# The task
Could you copy out, word for word, the lines from the one containing "Tap the subtitle" through the last line, both included?

# Records supplied
┌────────
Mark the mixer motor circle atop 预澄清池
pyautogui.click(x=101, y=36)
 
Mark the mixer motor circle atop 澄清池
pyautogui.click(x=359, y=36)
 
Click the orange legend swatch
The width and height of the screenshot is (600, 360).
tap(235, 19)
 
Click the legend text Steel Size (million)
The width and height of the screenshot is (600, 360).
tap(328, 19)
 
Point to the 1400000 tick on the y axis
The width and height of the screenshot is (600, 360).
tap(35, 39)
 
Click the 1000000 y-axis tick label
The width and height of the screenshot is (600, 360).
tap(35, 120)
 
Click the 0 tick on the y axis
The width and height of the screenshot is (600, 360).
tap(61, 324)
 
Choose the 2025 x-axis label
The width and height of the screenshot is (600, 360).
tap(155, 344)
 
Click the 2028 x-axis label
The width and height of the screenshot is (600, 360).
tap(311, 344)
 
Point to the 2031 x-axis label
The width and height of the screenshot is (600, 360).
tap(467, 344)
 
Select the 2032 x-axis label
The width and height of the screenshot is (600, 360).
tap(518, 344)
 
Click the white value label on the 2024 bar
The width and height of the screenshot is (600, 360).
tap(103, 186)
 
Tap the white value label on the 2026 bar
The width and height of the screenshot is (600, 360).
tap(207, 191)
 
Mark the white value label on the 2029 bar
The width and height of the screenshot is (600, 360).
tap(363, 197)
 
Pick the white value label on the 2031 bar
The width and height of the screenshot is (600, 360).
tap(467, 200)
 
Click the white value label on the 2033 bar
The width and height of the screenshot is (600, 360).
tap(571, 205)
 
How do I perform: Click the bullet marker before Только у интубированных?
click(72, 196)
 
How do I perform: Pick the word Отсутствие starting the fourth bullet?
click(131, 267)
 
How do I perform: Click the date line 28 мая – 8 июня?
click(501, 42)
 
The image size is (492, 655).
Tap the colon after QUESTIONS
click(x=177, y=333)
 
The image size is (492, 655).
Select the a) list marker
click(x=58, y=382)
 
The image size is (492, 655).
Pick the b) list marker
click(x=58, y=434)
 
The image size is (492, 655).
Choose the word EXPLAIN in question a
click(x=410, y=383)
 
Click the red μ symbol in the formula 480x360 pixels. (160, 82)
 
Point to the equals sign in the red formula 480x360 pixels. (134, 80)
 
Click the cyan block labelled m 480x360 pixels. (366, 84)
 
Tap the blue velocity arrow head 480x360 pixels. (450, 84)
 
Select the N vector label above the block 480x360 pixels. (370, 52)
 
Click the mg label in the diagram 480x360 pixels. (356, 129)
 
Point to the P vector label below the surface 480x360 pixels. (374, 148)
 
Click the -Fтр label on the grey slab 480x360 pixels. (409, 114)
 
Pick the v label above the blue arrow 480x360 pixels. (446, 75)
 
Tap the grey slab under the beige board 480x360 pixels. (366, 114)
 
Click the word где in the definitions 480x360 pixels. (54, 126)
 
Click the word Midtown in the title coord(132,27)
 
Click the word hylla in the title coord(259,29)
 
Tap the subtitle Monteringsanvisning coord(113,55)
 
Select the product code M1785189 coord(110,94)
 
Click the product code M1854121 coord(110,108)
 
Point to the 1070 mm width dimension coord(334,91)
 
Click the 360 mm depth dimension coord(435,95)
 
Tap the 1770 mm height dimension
└────────
# Response to this task
Tap the subtitle Monteringsanvisning coord(113,55)
 
Select the product code M1785189 coord(110,94)
 
Click the product code M1854121 coord(110,108)
 
Point to the 1070 mm width dimension coord(334,91)
 
Click the 360 mm depth dimension coord(435,95)
 
Tap the 1770 mm height dimension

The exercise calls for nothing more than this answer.